======== EXCERPT ========

Ever wonder how to show views on your website? You are in luck, this post will cover all the technical details that you need to get it started. The simplest way to show how many views this post has is to have a count that got increment it every time when there is a visit. Sounds good and all until, someone kept refreshing the same page to max out the number. Now, this person would be thinking, we just need some unique identifier to identify this person, for example, IP address and then we would only counts them as one although, they kept on refreshing the same page. But, here comes another problem, with the same WiFi router, every user who connects to the WiFi would get assigned the same external IP address. These people are distinct, they should not be counted as just one. This is just incorrect. Now, some other people might suggest that why not just assign a cookie to them. In this way, we know if it is the exact same person. For example, we check if the person’s browser has the cookie assign, if no cookie is assign, we know this is a new person. If there is one, we know it is a returning customer. But, here comes two problem, cookie can be deleted, a person can potentially comes to the site, delete the cookie, returns back, we would think that this person is new. Another problem is that, if the same person comes to the site today, a week later, he/she comes back. Does that count as 2 views for the same person? How long should the time be between each visit from the same person in order to count as 2 views? People might have different opinions on this and to be honest, there is no right or wrong answer here. What we are trying to show you is that, this (show views) might seem simple but it is actually not an easy problem to solve. Let me give you another example, how does YouTube accurately count the views of the video. To be honest, I don’t know. But, I would bet that it is a complex one. There is a saying that we should avoid “Reinventing the Wheel”, which is what we are doing, using Google Analytics to show views to the users. We bet that many people are already using the Google Analytics, why not leverage it. In this post, we will show you in detail how we show views on our website and feel free to use it in your own website.

Here is the short version of how we do it, in a nutshell, we check out the site’s sitemap.xml to get the list of blog posts, call the Google’s Core Reporting API to get views for each post, store it as JSON and then simply upload the file to Azure Blob Storage. And, of course, we need to do this once a day. (To keep the data fresh with one day old data) The scheduling part is done through cron job. In the front end, we simply call the API to get the static JSON from Azure Blob Storage and show it to user. And that is it. (Should be do-able with one breath haha)

Here is the long version of how we do it, let’s break it down to few parts

Note: In the following example, we will be using the programming language, Python as it is one of the best scripting language,

Before we start with coding, these are some of the config you need to set/get in order to continue,

config = {}

config['absolute_path_to_this_project'] = 'absolutePathToThisProject'
config['json_file_name'] = "fileName.json"

========

-- WHAT IS ASKED --
a) In the post on showing page views, what runs the daily update of the view data?
b) Summarize the post on showing page views in two sentences.

======== PROVIDED INFORMATION ========

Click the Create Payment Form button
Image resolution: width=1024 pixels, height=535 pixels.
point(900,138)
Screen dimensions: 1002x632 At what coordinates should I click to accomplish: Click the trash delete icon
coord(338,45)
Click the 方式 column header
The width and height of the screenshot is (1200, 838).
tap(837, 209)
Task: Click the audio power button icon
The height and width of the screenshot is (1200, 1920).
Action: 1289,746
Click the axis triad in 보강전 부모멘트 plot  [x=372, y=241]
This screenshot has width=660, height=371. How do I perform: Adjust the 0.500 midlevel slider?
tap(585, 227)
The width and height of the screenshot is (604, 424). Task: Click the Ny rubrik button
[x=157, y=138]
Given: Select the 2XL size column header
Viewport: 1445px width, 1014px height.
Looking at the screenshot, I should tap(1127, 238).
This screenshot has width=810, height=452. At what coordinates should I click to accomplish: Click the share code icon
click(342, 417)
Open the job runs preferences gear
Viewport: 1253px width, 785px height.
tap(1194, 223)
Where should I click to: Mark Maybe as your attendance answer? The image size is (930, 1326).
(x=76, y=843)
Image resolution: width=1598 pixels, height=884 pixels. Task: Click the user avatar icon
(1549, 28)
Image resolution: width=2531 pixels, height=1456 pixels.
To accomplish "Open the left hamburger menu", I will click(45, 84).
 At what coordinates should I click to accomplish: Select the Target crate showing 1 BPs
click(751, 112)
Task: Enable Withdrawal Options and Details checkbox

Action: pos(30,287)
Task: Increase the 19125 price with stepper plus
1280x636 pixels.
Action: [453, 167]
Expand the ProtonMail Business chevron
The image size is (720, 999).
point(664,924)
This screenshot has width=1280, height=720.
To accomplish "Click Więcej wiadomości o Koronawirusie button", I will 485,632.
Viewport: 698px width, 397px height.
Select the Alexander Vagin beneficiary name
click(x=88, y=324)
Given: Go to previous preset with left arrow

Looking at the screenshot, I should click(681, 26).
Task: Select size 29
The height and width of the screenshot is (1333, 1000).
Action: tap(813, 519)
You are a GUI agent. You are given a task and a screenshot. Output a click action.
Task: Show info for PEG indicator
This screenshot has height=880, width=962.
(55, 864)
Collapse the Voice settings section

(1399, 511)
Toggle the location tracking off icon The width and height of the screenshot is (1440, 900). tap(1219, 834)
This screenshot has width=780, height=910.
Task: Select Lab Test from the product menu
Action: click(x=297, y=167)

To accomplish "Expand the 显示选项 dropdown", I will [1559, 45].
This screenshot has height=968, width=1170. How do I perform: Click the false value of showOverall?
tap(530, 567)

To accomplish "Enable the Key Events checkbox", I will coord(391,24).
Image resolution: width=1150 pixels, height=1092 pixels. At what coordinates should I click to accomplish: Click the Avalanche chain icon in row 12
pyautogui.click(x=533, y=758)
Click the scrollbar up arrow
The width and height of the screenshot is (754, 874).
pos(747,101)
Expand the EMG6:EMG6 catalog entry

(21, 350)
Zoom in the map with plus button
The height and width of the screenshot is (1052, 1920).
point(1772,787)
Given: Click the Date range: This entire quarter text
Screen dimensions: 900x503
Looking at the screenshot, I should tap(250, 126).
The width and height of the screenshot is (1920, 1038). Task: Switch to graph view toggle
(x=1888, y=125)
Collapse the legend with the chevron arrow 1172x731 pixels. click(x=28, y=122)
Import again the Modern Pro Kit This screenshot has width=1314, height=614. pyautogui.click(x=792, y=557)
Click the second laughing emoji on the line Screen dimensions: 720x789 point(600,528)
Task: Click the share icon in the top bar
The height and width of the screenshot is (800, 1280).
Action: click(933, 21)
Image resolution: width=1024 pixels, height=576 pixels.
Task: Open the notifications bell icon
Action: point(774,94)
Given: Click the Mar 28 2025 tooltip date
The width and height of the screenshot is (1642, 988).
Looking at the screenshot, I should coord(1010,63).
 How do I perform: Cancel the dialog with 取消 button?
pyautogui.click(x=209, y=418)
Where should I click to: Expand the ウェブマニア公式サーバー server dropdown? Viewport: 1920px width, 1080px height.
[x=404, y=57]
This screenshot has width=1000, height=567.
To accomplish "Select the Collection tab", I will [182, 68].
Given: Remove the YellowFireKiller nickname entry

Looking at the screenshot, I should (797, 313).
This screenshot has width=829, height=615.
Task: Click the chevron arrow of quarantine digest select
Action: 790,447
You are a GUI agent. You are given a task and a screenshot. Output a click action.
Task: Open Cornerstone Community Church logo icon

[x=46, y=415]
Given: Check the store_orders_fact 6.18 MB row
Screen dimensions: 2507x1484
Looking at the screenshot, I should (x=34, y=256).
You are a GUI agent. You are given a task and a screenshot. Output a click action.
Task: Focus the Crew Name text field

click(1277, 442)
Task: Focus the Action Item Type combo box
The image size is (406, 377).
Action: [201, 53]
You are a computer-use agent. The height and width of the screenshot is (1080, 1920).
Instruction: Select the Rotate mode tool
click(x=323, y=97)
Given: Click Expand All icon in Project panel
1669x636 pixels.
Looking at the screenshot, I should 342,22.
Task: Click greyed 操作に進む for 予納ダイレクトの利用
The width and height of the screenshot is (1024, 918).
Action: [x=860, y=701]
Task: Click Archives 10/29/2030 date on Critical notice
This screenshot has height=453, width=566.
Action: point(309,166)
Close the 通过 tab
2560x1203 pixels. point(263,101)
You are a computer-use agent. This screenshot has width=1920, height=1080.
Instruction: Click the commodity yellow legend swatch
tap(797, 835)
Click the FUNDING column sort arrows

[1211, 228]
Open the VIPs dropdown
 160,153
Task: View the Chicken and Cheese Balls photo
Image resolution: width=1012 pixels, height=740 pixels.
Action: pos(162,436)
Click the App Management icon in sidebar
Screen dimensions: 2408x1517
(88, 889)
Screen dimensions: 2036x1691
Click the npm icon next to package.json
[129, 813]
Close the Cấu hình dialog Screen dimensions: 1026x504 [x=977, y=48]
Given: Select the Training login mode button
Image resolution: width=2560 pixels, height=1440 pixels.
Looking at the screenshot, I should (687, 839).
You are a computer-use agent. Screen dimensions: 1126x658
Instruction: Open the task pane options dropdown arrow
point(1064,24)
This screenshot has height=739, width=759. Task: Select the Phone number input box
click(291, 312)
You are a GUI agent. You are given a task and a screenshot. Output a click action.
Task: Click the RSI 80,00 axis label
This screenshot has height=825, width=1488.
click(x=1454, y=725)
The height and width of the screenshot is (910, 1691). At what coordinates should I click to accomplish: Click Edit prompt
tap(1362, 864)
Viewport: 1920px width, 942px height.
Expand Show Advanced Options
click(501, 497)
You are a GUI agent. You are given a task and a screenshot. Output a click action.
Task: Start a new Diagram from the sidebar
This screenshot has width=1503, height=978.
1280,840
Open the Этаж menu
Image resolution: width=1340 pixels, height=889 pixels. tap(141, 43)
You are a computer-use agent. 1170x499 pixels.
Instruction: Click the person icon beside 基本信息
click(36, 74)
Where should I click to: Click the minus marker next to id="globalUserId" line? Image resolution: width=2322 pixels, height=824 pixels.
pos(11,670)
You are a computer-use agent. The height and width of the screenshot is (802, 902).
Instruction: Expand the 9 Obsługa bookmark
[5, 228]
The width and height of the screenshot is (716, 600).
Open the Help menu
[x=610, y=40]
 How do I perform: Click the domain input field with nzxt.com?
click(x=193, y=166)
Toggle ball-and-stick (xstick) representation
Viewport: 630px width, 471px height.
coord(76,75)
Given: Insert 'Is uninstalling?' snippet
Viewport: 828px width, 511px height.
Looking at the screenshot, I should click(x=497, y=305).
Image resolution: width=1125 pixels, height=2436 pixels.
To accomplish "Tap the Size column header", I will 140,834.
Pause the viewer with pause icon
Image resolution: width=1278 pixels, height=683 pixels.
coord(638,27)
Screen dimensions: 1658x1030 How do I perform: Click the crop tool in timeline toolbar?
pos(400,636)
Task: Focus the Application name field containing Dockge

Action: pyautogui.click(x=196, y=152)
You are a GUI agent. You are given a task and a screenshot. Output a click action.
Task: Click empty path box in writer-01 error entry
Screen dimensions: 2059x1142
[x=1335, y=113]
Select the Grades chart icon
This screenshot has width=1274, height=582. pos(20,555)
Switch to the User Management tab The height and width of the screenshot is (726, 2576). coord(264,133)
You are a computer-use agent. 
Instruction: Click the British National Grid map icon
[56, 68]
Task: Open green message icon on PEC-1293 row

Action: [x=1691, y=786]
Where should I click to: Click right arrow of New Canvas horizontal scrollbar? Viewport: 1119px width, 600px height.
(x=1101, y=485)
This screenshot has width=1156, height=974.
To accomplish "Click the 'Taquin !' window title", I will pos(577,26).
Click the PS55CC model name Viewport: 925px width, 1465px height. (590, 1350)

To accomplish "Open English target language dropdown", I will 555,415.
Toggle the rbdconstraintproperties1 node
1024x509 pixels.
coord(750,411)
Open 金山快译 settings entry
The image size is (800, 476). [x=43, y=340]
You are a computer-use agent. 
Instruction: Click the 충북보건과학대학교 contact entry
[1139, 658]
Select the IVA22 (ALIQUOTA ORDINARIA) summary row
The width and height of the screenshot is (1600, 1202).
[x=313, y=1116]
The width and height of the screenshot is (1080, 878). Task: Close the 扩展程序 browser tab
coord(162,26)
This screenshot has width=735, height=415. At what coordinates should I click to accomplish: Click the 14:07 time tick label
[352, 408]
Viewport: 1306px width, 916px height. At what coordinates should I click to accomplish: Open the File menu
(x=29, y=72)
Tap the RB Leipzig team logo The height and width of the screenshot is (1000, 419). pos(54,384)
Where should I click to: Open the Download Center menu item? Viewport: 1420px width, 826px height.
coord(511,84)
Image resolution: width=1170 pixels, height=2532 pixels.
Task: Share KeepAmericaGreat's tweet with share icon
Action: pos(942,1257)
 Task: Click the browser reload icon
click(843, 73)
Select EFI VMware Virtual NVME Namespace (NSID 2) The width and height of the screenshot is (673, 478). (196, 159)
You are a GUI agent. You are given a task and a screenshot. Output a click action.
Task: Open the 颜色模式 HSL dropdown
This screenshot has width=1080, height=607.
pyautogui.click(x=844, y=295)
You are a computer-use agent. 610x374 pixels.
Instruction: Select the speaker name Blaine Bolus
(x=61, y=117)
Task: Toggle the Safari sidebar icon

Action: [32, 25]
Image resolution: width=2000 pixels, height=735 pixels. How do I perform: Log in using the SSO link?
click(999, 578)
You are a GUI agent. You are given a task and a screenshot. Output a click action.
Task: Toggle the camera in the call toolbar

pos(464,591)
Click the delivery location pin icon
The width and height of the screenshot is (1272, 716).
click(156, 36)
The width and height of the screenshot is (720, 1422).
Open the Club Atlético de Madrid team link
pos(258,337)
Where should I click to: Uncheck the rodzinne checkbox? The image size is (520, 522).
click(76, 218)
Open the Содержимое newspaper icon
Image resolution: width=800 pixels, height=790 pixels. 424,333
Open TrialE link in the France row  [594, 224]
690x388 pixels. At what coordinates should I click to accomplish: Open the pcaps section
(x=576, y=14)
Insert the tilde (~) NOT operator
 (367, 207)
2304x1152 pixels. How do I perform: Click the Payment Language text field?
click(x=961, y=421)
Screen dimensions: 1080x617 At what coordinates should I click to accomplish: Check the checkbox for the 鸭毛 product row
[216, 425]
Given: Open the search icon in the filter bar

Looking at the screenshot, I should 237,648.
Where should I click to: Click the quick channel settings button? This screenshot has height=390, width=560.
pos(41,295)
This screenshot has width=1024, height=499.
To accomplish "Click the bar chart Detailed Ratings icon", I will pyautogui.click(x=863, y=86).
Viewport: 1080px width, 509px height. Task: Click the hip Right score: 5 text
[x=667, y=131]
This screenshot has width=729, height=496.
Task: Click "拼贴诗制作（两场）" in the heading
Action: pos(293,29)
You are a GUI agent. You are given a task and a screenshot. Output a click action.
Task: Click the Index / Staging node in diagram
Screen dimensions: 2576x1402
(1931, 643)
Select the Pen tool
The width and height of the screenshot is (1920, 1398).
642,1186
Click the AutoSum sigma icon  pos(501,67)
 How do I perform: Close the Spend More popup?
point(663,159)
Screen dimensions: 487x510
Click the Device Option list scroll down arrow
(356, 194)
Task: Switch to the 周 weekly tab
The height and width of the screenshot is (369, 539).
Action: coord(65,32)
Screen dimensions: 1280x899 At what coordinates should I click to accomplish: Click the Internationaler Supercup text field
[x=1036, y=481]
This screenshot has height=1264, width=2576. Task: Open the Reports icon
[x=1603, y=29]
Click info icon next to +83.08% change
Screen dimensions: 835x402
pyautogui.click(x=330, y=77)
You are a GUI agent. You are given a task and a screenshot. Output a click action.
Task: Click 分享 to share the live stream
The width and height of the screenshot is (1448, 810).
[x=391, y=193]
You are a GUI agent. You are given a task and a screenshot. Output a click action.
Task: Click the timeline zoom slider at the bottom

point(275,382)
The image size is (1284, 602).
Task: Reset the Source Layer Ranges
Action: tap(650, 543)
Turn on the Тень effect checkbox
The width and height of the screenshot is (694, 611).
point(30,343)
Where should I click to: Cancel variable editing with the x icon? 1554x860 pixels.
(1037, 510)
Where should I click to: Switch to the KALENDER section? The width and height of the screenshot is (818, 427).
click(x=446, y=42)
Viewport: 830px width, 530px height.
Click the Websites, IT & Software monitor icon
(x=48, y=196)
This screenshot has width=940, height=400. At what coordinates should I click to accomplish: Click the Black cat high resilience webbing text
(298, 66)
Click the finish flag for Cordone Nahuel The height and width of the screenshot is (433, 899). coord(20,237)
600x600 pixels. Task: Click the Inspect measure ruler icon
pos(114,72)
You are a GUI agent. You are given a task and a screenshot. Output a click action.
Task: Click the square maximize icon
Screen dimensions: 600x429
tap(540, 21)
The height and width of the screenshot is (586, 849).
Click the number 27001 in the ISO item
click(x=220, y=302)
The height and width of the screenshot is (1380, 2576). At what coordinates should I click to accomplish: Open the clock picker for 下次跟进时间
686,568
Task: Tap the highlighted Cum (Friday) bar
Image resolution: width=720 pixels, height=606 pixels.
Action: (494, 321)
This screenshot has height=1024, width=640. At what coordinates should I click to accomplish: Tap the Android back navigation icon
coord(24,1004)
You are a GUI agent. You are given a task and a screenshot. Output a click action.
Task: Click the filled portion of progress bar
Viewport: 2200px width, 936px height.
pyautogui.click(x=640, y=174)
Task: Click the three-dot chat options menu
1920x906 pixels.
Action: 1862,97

========

-- ANSWERS BY TASK --
a) A cron job.

b) Counting views is harder than it looks: a simple counter can be inflated by refreshing, users behind the same WiFi router share one external IP address, and cookies can be deleted. Instead, the site uses Google Analytics: once a day a cron job reads the sitemap, gets each post's views from Google's Core Reporting API, stores them as JSON in Azure Blob Storage, and the front end fetches that file to show the counts.